- Interactive map of Kruzhylovsky landscape reserve
- Location: Krasnodon Raion, Luhansk Oblast, Ukraine
- Nearest city: Krasnodon
- Coordinates: 48°35′19″N 39°46′48″E﻿ / ﻿48.58861°N 39.78000°E
- Area: 102.9656 hectares (254.43 acres)
- Established: 28 February 2013
- Governing body: Ministry of Natural Resources of the LPR

= Kruzhylovsky landscape reserve =

Nature reserve in Russia

Kruzhylivskyi landscape reserve (Ландшафтний заказник Кружиловський; Ландшафтный заказник Кружиловский) is located in the Krasnodon Municipal District / Krasnodon Raion, Parkhomenko Rural Council. It is situated on the right (southern) bank of the Donets River and covers an area of 102.9656 hectares. The majority of the territory consists of ravine (bairak) and floodplain forests. It serves as a habitat for the white-tailed eagle.

== Geography ==
The reserve is located in the far north of the Krasnodon district, northwest of the village of Kruzhylivka. The distance to the city of Krasnodon is approximately 40 kilometers. The entire northern boundary of the reserve is formed by the Donets River, which serves as the border between the region and Rostov Oblast. Along the southern edge runs the only paved road leading to the village of Kruzhylivka from the village of Makariv Yar/Parkhomenko, located 6 kilometers to the west.

== Flora ==
The majority of the reserve's territory is covered by ravine and floodplain forests, primarily consisting of sparse stands of ash and field elm. The tree composition also includes English oak and field maple. Black poplar, Siberian elm, black locust, and apricot are also found. The understory is formed by common dogwood, common buckthorn, European elderberry, European spindle, and Tatarian honeysuckle. The forest edges are overgrown with blackthorn and rosehips.

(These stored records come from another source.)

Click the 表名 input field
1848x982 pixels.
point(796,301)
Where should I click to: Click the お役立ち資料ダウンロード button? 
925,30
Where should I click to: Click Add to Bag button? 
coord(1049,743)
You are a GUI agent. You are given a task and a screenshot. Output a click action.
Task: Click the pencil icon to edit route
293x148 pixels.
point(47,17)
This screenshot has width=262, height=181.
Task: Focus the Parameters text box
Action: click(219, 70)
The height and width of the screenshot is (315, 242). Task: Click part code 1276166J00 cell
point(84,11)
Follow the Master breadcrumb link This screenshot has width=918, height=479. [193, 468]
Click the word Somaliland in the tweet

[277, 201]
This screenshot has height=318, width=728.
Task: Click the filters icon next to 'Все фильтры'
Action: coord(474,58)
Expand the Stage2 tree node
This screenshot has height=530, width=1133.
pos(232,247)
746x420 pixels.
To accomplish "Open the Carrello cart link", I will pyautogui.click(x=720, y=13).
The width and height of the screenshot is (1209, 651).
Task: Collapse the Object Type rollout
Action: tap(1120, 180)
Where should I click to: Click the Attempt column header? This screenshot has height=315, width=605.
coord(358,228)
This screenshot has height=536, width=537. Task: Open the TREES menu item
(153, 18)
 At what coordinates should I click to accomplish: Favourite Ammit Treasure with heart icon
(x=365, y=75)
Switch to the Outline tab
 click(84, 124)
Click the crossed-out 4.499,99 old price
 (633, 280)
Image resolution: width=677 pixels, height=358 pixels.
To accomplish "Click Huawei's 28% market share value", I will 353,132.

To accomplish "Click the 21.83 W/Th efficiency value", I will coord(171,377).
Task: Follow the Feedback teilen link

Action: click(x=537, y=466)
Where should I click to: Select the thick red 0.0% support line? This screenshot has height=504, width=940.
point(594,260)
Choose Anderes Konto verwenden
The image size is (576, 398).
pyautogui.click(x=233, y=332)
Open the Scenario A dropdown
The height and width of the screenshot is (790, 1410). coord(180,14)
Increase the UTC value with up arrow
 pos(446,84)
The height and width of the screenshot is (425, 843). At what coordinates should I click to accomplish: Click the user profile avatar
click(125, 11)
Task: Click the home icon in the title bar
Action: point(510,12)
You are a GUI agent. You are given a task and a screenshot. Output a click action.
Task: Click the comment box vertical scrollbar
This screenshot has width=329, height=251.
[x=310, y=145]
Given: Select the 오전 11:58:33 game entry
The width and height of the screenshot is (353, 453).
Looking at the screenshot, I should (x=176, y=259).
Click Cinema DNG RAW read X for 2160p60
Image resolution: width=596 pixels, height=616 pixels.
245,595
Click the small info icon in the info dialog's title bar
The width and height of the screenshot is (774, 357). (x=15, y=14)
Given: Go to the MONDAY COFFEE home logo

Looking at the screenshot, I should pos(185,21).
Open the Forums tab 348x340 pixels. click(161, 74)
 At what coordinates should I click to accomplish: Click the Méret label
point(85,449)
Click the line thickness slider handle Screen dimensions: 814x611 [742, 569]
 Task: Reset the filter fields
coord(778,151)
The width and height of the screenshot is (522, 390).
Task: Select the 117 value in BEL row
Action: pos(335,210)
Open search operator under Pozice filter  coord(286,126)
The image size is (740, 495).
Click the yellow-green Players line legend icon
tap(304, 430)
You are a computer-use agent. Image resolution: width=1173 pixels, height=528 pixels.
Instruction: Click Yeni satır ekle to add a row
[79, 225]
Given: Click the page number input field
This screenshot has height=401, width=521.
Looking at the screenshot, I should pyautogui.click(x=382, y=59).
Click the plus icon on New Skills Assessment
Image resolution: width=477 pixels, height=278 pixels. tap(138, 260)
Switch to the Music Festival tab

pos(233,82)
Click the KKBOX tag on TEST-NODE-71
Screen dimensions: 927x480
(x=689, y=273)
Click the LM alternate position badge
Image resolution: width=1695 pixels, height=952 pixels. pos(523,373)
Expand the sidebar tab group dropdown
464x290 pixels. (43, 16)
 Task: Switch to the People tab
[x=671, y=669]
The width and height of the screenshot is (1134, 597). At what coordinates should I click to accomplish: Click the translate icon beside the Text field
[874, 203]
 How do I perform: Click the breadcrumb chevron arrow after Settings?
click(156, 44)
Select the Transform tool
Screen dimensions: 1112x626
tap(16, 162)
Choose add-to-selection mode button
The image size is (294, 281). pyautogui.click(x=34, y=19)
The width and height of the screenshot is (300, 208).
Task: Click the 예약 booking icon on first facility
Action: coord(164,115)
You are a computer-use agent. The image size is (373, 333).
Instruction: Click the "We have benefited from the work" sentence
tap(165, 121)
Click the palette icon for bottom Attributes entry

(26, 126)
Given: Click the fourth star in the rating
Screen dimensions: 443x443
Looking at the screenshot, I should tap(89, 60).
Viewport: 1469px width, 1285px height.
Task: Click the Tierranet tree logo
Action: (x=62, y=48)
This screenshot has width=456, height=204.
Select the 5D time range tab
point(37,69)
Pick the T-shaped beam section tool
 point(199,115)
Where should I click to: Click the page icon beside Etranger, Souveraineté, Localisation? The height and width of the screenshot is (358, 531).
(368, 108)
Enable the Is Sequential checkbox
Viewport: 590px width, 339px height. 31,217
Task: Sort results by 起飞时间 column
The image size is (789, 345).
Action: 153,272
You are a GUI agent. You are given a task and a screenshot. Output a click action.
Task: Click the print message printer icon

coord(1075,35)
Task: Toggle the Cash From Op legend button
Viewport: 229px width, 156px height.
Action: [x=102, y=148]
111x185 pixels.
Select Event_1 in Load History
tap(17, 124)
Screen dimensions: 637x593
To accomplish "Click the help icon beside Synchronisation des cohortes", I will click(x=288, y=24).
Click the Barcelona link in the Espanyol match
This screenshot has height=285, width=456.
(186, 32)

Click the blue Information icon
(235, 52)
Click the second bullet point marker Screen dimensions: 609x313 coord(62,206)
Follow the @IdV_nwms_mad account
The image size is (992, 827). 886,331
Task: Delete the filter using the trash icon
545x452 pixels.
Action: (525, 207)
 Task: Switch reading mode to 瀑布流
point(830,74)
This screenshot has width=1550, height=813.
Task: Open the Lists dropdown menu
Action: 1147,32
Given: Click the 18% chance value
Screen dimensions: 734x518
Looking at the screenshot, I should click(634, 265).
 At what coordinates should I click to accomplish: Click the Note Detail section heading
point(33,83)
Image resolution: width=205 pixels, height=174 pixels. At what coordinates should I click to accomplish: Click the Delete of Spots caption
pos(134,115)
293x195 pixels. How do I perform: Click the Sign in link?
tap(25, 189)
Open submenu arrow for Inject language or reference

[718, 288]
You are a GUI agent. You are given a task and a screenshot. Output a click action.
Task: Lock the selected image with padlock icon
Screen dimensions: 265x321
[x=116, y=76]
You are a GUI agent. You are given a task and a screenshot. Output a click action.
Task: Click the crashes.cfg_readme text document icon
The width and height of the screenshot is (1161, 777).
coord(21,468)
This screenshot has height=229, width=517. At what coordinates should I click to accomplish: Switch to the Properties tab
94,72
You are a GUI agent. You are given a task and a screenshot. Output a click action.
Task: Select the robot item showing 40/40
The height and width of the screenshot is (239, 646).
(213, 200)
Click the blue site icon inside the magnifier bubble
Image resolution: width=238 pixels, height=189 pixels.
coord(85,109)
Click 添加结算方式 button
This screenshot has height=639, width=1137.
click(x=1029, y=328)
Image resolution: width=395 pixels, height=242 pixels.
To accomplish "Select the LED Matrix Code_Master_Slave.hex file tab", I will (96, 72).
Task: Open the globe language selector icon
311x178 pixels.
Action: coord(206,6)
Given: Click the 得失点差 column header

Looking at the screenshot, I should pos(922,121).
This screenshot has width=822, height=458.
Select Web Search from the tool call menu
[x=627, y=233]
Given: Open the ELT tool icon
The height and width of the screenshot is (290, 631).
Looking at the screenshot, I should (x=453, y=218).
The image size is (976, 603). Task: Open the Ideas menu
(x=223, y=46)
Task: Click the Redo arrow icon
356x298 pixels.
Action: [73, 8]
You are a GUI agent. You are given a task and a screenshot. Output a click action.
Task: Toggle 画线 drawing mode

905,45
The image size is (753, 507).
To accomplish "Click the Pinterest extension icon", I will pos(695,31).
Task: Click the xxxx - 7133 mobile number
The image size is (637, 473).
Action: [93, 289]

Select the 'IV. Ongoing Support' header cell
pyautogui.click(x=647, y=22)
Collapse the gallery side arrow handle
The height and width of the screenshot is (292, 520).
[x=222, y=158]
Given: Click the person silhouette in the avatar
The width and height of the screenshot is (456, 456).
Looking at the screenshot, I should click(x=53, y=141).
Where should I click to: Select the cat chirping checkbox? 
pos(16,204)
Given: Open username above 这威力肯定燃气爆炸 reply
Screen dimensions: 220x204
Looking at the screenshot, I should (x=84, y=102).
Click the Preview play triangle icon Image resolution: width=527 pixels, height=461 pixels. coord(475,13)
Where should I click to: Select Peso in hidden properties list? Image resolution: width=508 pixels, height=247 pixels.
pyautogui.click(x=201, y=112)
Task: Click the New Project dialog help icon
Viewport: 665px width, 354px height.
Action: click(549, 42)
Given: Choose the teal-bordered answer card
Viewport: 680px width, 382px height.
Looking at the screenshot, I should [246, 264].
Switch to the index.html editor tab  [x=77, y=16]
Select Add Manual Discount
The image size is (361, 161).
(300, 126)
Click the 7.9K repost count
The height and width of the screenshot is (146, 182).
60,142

The herbaceous cover is highly diverse, including forest, meadow, and steppe species such as unspotted lungwort, ground elder, wood violet, sweet violet, St. John's wort, oregano, green figwort, and wood avens. Under the canopy of trees and shrubs grow Dictamnus albus, winter cherry, bitter vetch, as well as species listed in the local Red Data Book: Tulipa sylvestris and Fritillaria.

== Fauna ==
The reserve is one of the well-known habitats of the white-tailed eagle in the region, along with the Sukhodolskyi and Donetskyi reserves. The species is listed in the Red Data Book of the Russian Federation as rare and endangered. The rest of the fauna is represented by typical inhabitants of steppes and forests, such as European hares, hedgehogs, red foxes, and wood mice. Roe deer and wild boars are periodically observed in the adjacent forest tracts, migrating along the river corridors.

== History ==
The reserve was established by a decision of the Luhansk Oblast Council on 28 February 2013 (No. 17/39) following a proposal by the Luhansk Oblast State Administration dated 15 January 2013. It was created as the "Kruzhylivskyi Landscape Reserve of Local Importance" with an area of 102.9656 hectares to preserve forest, meadow, and steppe vegetation formations unique to the southeastern part of Ukraine, as well as the natural landscapes typical of the region.
Following the geopolitical changes and the establishment of Russian control over the area, the Council of Ministers of the Luhansk People's Republic issued a decree on 25 August 2015 (No. 02-04/253/15) re-approving the status of the "Kruzhylivskyi Landscape Reserve" with the same boundaries. The decree also specified that previous Ukrainian regulatory acts regarding the area remain valid until replaced by local legislation.